Diwali is celebrated in October/November. It is an ancient Indian festival, primarily observed by Hindus but also by other Indian minorities such as Sikhs and Jains.
Diwali literally translated means “diyas,” a kind of clay lamp. The small lights in a row became a tradition after the last harvest of the year was done. Being an agricultural society, farmers would seek the blessings of Lakshmi and Ganesh -- the goddess and god of wealth and prosperity -- as they closed their annual books for the financial year.
Even today, businesses in India start their budget year the day after Diwali.
Diwali is the biggest shopping day of the year for Indian stores, said the owners of the three most popular local Indian groceries: Bombay Grocers and Patel Brothers, both in Sharonville, and Niva Grocers in Tylersville.
“Diwali to us is what Christmas is to American retailers,” said Biren Patel, who owns Bombay Grocers. He said his store earns $200,000 annually with the Diwali sales that run starting two weeks before the holiday.
Indians clean their homes, buy new clothes, new kitchen utensils, light glittering diyas outside their front doors, decorate with strings of electric lights, cook platters of food and distribute mithai -- sweet, sugary, colorful concoctions similar to marzipan.
But like other holidays, Diwali isn’t all about commerce and food.
Indians pray for success and good luck and invoke the blessings of Lakshmi and Ganesh.
There are multiple myths and folklore that contribute to spiritual significance of the festival, which symbolizes the triumph of good over evil, the victory of light over darkness, knowledge over ignorance and hope over despair.
Hindus celebrate the day because they believe in Lord Rama, who defeated his evil adversary Ravana. Jains believe the spiritual awakening of their founder Mahavira Jain occurred during the time. Sikhs mark the day as one the Guru Hargobind ji was freed from imprisonment.
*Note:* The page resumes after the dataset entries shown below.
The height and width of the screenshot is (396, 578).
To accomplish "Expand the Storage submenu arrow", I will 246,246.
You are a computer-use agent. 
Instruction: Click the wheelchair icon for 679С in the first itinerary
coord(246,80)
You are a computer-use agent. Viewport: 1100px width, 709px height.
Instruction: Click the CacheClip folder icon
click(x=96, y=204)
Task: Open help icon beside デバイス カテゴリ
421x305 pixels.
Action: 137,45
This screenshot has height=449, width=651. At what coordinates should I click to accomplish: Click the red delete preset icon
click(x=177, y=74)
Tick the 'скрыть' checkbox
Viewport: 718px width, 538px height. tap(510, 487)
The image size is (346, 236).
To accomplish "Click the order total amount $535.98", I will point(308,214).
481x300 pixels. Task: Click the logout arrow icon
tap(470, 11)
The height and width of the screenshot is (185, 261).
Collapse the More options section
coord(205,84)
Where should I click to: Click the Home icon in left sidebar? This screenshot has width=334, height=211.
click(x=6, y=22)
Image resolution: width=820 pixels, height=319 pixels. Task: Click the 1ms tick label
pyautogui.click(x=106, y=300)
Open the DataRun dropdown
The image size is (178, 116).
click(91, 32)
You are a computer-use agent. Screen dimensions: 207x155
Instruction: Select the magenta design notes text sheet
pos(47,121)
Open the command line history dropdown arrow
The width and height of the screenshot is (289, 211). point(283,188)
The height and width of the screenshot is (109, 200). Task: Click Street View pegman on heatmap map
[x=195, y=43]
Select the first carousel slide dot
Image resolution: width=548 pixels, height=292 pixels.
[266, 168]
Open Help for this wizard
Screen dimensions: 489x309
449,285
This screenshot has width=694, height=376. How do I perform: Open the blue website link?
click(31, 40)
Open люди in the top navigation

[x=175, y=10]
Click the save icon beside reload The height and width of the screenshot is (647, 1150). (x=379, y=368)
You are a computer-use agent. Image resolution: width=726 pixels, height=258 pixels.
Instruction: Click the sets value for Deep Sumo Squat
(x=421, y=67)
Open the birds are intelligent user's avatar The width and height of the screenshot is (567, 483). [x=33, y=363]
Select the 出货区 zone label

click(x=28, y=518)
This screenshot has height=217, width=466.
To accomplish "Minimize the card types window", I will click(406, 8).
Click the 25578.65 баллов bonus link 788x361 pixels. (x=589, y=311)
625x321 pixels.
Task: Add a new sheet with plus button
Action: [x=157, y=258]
Khush Karamchandani, a Mason resident who has volunteered for the Hindu Society of Greater Cincinnati for decades, points out that Diwali is the “most important religious festival for Hindus.”
Karamchandani, a retired General Electric employee, estimates that more than 1,000 Indians will visit the Hindu Society of Greater Cincinnati temple when Diwali is celebrated worldwide.
“We are Hindus. It doesn’t matter where we live in the world, we celebrate with joy, energy and enthusiasm,” Karamchandani said.
Diwali is a national holiday in India, but it’s an ordinary working day in all other countries.
However, Indians polled in stores said they were still going to celebrate in the evening with informal parties alongside family and friends.
“It’s a way to keep our connection to Indian traditions,” said Shilpa Matade, a housewife from West Chester.